Leon: Wir haben in der Bundesrepublik ein starkes System der Gefahrenabwehr von unten. Gerade auch aus eigener Erfahrung als Aktiver in der Freiwilligen Feuerwehr kenne ich die Stärken der kommunalen Verankerung und des Föderalismus. Bei Großeinsätzen müssen wir jedoch besser zusammenarbeiten und Hürden, wie etwa unterschiedliche Funkrufnamen der Fahrzeuge in den Ländern, abbauen. Eine sehr gute Lösung könnte auch eine verpflichtende Kooperation zwischen den Ländern und dem Bund darstellen, sozusagen als Back-up, wenn es nötig ist. Lokale Einheiten der Feuerwehren oder des Technischen Hilfswerks (THW) kennen sich vor Ort am besten aus, daher macht die Zuständigkeit hier Sinn. Aber wir brauchen Strukturen, also Notfallpläne und Warnketten, in denen jeder weiß, wann was zu tun ist. Dann ist im Notfall der Abstimmungsbedarf nicht mehr so groß.

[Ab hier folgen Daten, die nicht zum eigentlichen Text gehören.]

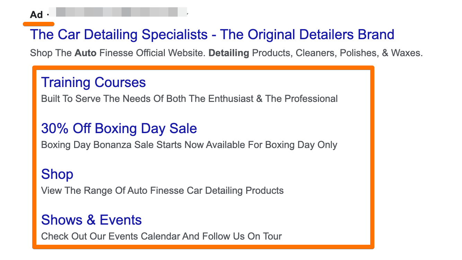Open the '30% Off Boxing Day Sale' sitelink
This screenshot has width=462, height=260.
coord(119,128)
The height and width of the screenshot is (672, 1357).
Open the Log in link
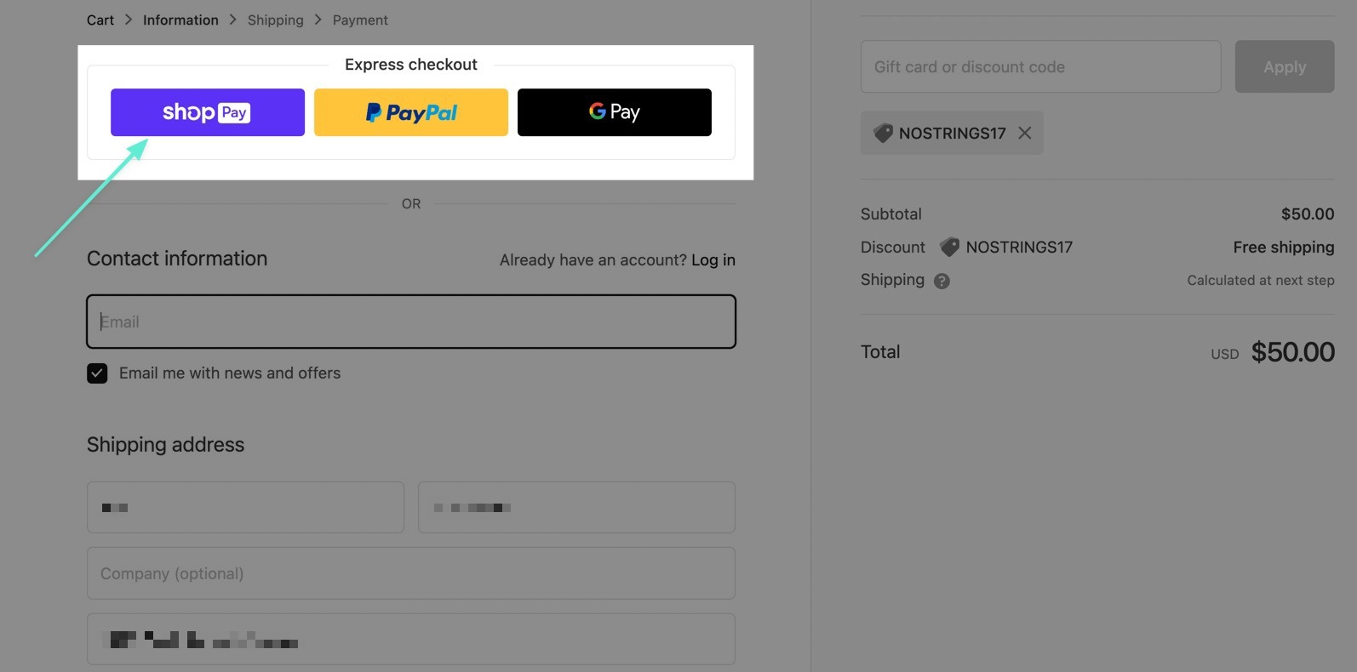[x=713, y=260]
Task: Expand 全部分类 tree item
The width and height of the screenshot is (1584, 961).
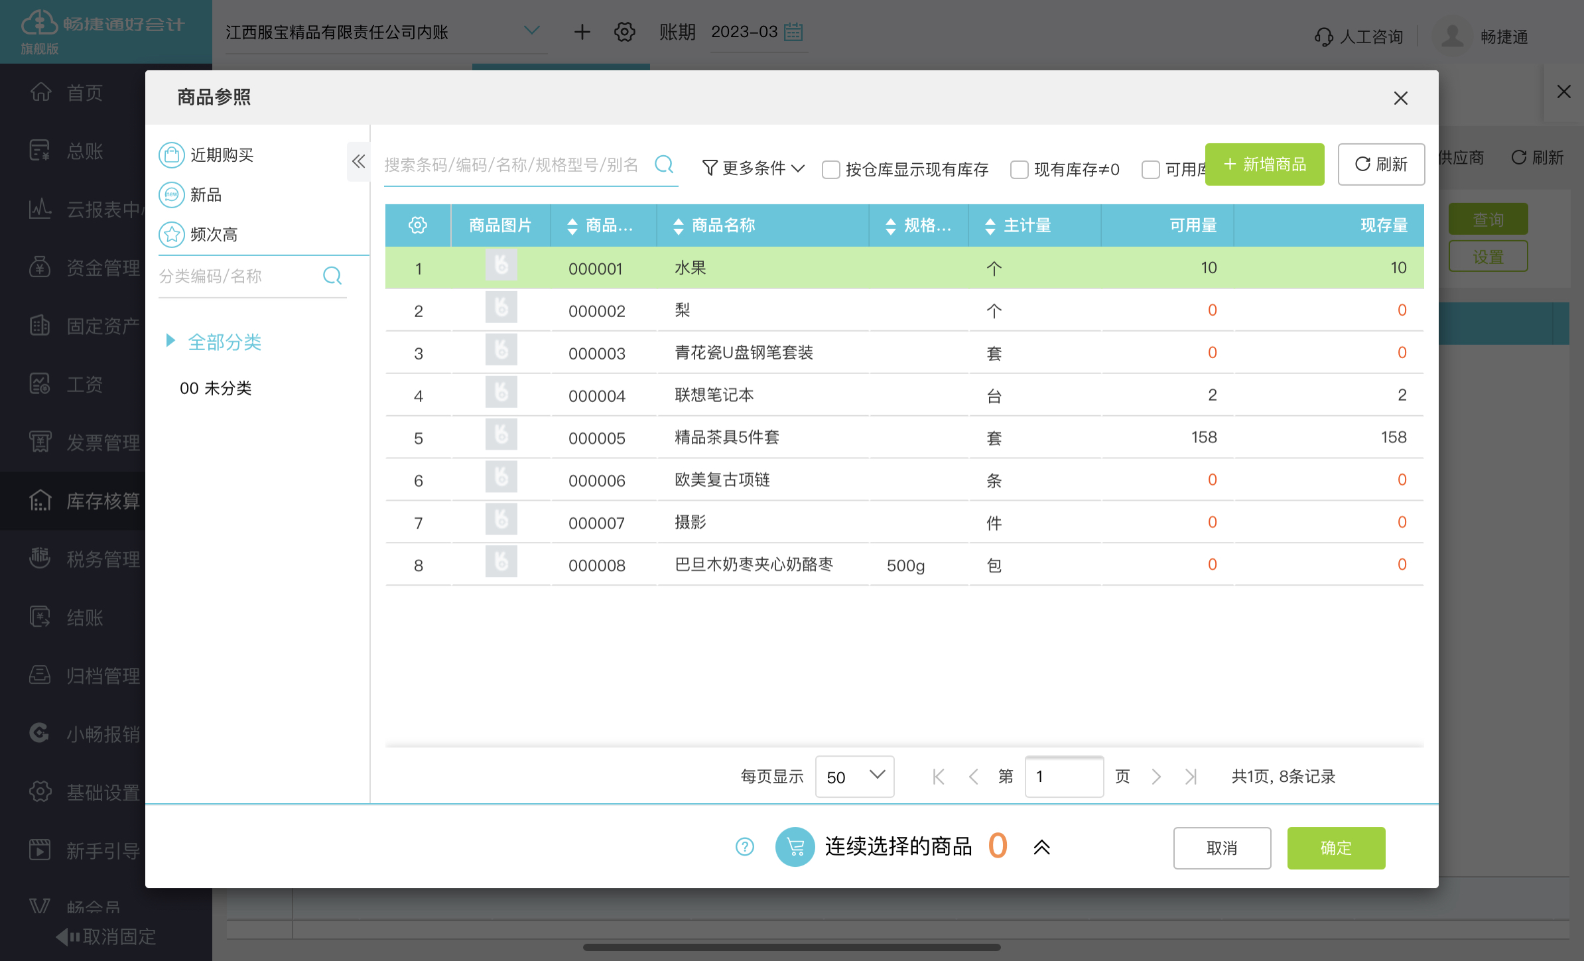Action: (x=171, y=343)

Lukas: Da bin ich ganz bei Leon. Die Fähigkeiten vor Ort sind wichtig. Gleichzeitig aber profitieren alle von einer engeren Kooperation zwischen den Regionen und Bundesländern. Das gilt im Übrigen auch für die Zusammenarbeit unter europäischen Nachbarn – von der Flutkatastrophe letztes Jahr wurde zum Beispiel auch Belgien, das an meinen Wahlkreis angrenzt, heimgesucht.

profil:GRÜN: Wie könnt ihr Betroffenen und Kommunen ein Jahr danach Mut machen?

Lukas: Indem wir aus den Fehlern der Vergangenheit lernen. Dass wir auf eine Katastrophe so unzureichend vorbereitet sind, darf sich nicht wiederholen. Dafür setze ich mich persönlich ein, auf allen Ebenen die Sensibilität für konsequente Vorsorge zu stärken. Zugleich hat der nachhaltige Wiederaufbau höchste Priorität.

Leon: Wir versuchen in der Fraktion jeden Tag, das Leben der Menschen sicherer zu machen. Nicht alles, was wir tun, dringt an die Öffentlichkeit. Wir vergessen die Betroffenen und Opfer nicht. Sie erinnern uns daran, wie wichtig unsere Arbeit ist.

profil:GRÜN: Wir danken euch für das Gespräch.


Das Gespräch ist auch in der profil:GRÜN Ausgabe Juli 2022 zu finden.